§ **REQUIRED ACTION**: Put each line of the entries below into a JSON list of strings, one string per line, and leave out the blank lines.

*** DATA FOR THE TASK

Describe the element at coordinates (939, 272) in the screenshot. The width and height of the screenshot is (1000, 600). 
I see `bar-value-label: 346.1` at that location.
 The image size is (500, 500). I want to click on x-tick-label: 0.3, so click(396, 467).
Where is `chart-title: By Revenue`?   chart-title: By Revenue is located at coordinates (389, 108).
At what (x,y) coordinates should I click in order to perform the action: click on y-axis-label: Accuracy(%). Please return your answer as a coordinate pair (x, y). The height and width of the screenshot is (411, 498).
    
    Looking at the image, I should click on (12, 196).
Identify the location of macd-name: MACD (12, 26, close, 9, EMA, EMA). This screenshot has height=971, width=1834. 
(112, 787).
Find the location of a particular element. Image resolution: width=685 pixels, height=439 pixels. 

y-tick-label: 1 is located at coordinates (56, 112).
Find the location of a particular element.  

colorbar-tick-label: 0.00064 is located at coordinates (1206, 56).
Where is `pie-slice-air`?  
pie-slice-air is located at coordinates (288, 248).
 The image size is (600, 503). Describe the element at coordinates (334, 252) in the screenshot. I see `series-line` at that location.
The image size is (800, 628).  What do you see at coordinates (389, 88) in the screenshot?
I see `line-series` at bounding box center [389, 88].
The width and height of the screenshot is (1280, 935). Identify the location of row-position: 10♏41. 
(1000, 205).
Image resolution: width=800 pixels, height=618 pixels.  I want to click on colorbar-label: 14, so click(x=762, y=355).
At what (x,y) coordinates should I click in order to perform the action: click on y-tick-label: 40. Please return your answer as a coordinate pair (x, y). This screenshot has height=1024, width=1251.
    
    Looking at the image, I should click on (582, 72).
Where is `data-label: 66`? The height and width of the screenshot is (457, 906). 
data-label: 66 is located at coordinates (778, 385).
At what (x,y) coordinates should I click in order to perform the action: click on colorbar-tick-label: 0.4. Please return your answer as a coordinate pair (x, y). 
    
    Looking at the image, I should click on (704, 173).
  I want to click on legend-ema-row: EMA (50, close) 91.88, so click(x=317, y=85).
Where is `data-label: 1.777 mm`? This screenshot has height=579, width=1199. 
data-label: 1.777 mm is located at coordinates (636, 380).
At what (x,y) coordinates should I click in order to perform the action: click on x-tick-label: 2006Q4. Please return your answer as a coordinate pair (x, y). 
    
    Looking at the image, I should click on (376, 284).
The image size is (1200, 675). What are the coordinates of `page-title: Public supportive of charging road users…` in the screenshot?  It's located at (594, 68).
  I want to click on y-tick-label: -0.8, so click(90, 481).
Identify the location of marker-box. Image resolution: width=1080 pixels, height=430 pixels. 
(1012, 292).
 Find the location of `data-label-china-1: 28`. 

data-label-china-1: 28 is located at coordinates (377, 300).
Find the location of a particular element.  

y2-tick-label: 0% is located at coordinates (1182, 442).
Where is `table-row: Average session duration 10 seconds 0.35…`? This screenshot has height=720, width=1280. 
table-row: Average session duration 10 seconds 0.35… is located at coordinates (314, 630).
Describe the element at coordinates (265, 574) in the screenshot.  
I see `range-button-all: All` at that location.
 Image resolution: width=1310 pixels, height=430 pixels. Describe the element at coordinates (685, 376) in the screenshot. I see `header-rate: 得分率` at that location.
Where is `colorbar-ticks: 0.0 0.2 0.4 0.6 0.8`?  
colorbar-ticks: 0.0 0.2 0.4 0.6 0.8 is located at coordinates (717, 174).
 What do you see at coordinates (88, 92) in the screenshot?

******

§ **OUTPUT OF THE TASK**:
[
  "Describe the element at coordinates (939, 272) in the screenshot. The width and height of the screenshot is (1000, 600). ",
  "I see `bar-value-label: 346.1` at that location.",
  " The image size is (500, 500). I want to click on x-tick-label: 0.3, so click(396, 467).",
  "Where is `chart-title: By Revenue`?   chart-title: By Revenue is located at coordinates (389, 108).",
  "At what (x,y) coordinates should I click in order to perform the action: click on y-axis-label: Accuracy(%). Please return your answer as a coordinate pair (x, y). The height and width of the screenshot is (411, 498).",
  "    Looking at the image, I should click on (12, 196).",
  "Identify the location of macd-name: MACD (12, 26, close, 9, EMA, EMA). This screenshot has height=971, width=1834. ",
  "(112, 787).",
  "Find the location of a particular element. Image resolution: width=685 pixels, height=439 pixels. ",
  "y-tick-label: 1 is located at coordinates (56, 112).",
  "Find the location of a particular element.  ",
  "colorbar-tick-label: 0.00064 is located at coordinates (1206, 56).",
  "Where is `pie-slice-air`?  ",
  "pie-slice-air is located at coordinates (288, 248).",
  " The image size is (600, 503). Describe the element at coordinates (334, 252) in the screenshot. I see `series-line` at that location.",
  "The image size is (800, 628).  What do you see at coordinates (389, 88) in the screenshot?",
  "I see `line-series` at bounding box center [389, 88].",
  "The width and height of the screenshot is (1280, 935). Identify the location of row-position: 10♏41. ",
  "(1000, 205).",
  "Image resolution: width=800 pixels, height=618 pixels.  I want to click on colorbar-label: 14, so click(x=762, y=355).",
  "At what (x,y) coordinates should I click in order to perform the action: click on y-tick-label: 40. Please return your answer as a coordinate pair (x, y). This screenshot has height=1024, width=1251.",
  "    Looking at the image, I should click on (582, 72).",
  "Where is `data-label: 66`? The height and width of the screenshot is (457, 906). ",
  "data-label: 66 is located at coordinates (778, 385).",
  "At what (x,y) coordinates should I click in order to perform the action: click on colorbar-tick-label: 0.4. Please return your answer as a coordinate pair (x, y). ",
  "    Looking at the image, I should click on (704, 173).",
  "  I want to click on legend-ema-row: EMA (50, close) 91.88, so click(x=317, y=85).",
  "Where is `data-label: 1.777 mm`? This screenshot has height=579, width=1199. ",
  "data-label: 1.777 mm is located at coordinates (636, 380).",
  "At what (x,y) coordinates should I click in order to perform the action: click on x-tick-label: 2006Q4. Please return your answer as a coordinate pair (x, y). ",
  "    Looking at the image, I should click on (376, 284).",
  "The image size is (1200, 675). What are the coordinates of `page-title: Public supportive of charging road users…` in the screenshot?  It's located at (594, 68).",
  "  I want to click on y-tick-label: -0.8, so click(90, 481).",
  "Identify the location of marker-box. Image resolution: width=1080 pixels, height=430 pixels. ",
  "(1012, 292).",
  " Find the location of `data-label-china-1: 28`. ",
  "data-label-china-1: 28 is located at coordinates (377, 300).",
  "Find the location of a particular element.  ",
  "y2-tick-label: 0% is located at coordinates (1182, 442).",
  "Where is `table-row: Average session duration 10 seconds 0.35…`? This screenshot has height=720, width=1280. ",
  "table-row: Average session duration 10 seconds 0.35… is located at coordinates (314, 630).",
  "Describe the element at coordinates (265, 574) in the screenshot.  ",
  "I see `range-button-all: All` at that location.",
  " Image resolution: width=1310 pixels, height=430 pixels. Describe the element at coordinates (685, 376) in the screenshot. I see `header-rate: 得分率` at that location.",
  "Where is `colorbar-ticks: 0.0 0.2 0.4 0.6 0.8`?  ",
  "colorbar-ticks: 0.0 0.2 0.4 0.6 0.8 is located at coordinates (717, 174).",
  " What do you see at coordinates (88, 92) in the screenshot?"
]